Retreatment With High Doses of pegIFN Alfa-2a and Ribavirin of Previous Nonresponders HIV-coinfected Patients With Cirrhosis Due to HCV 1-4

Efficacy of High Doses of Both Pegylated Interferon Alfa-2a and Ribavirin for Retreatment of HIV-coinfected Patients With Liver Cirrhosis Due to HCV Genotype 1 or 4 Nonresponders to Previous Standard Therapy.

Objective: To evaluate the efficacy and safety of high doses of both peginterferon-alfa 2a (360 ug per week) plus ribavirin (800 mg b.i.d.) in HIV-infected patients with compensated liver cirrhosis by HCV genotype 1 or 4 without previous virological response(*) to a standard dose treatment of both drugs.
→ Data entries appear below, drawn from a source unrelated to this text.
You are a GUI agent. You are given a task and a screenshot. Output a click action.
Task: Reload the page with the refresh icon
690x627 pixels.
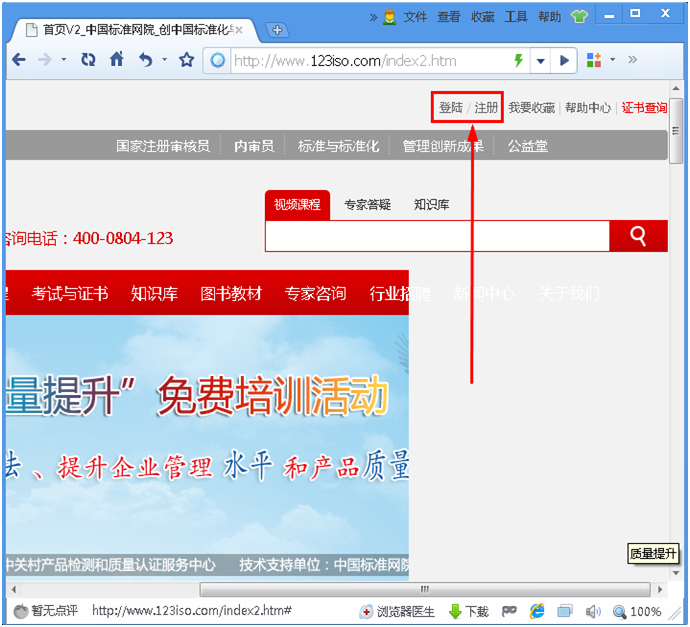(x=88, y=60)
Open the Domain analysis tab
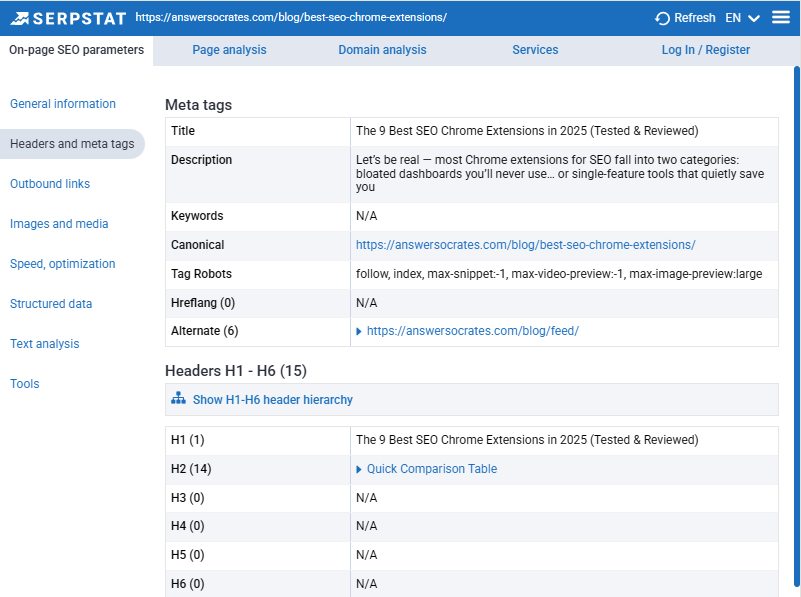The height and width of the screenshot is (597, 801). [382, 49]
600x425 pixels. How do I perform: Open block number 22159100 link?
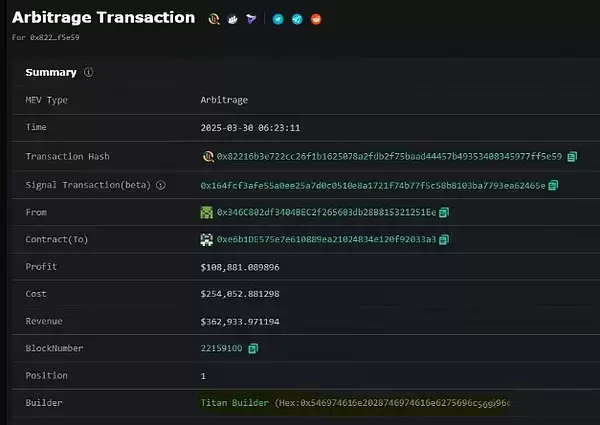point(222,348)
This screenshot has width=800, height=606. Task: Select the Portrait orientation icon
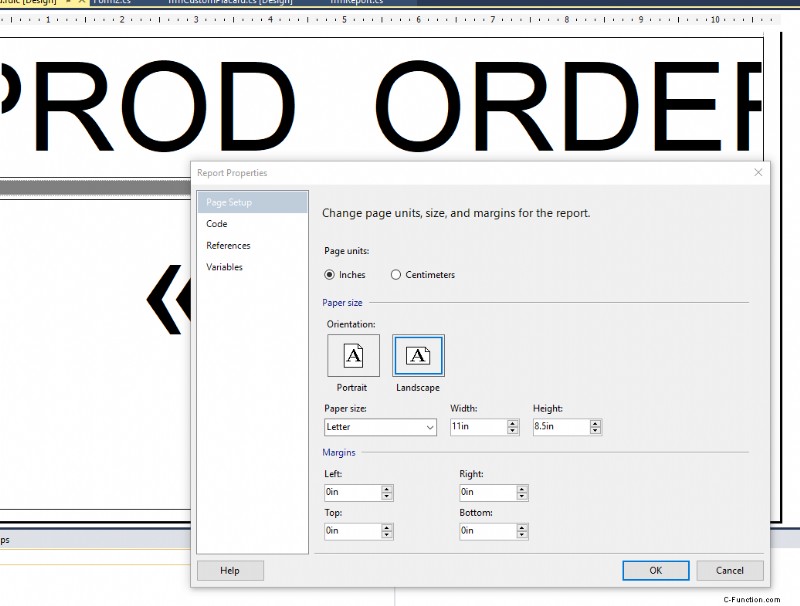point(352,355)
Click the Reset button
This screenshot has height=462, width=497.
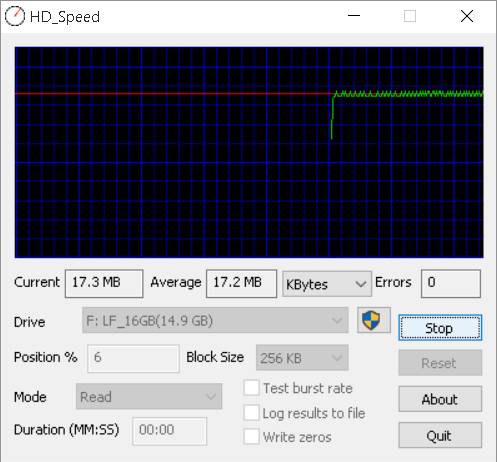pyautogui.click(x=440, y=363)
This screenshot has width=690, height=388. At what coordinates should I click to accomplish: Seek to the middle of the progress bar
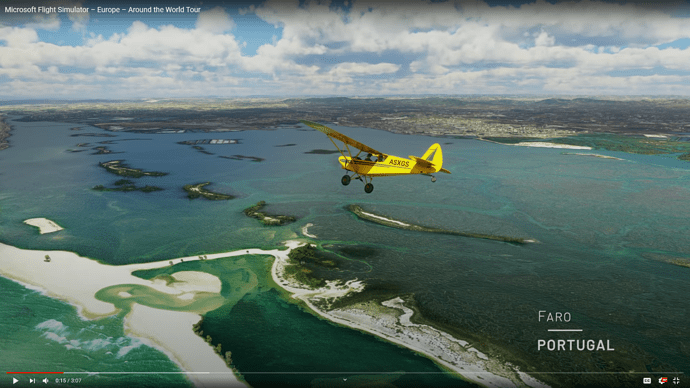[345, 373]
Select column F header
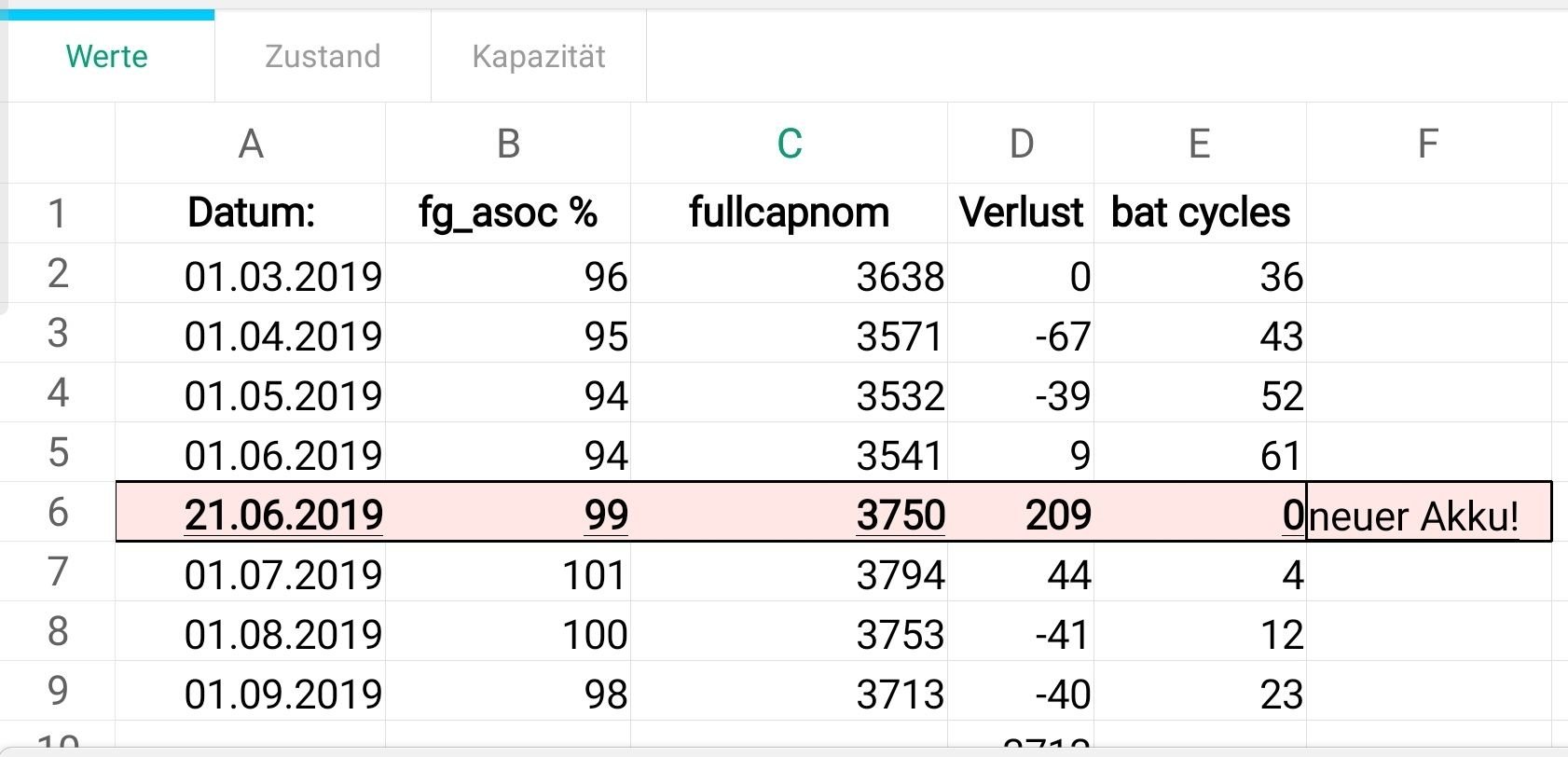1568x757 pixels. [x=1428, y=144]
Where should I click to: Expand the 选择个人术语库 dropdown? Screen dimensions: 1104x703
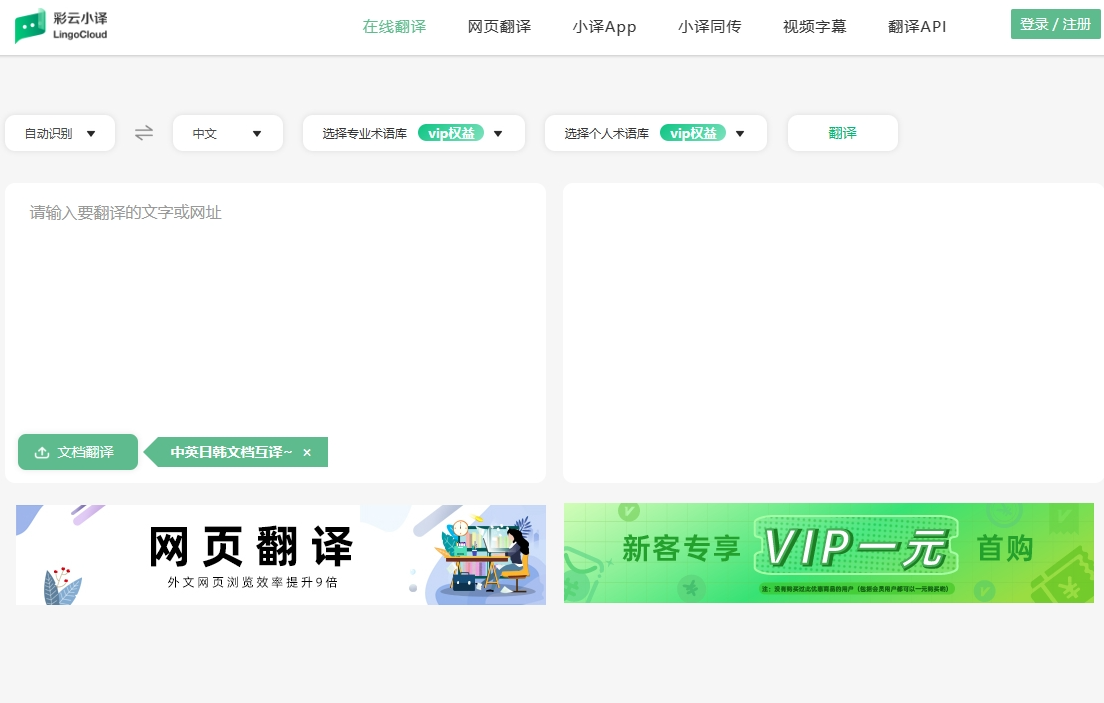click(x=740, y=134)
(*) Non previous virological response: no decrease of plasma RNA-HCV at least 2 log10 after 12 weeks in treatment or breakthrough viremia while on treatment.

Additionally, this study will evaluated the influence of simultaneous peginterferon-alfa 2a and ribavirin plasma concentrations on early viral response (EVR) and sustained viral response (SVR) in these patients.

Method: Pilot clinical trial, phase II-III, open labeled multicenter in which patients from several hospitals of the Servicio Andaluz de Salud will be enrolled.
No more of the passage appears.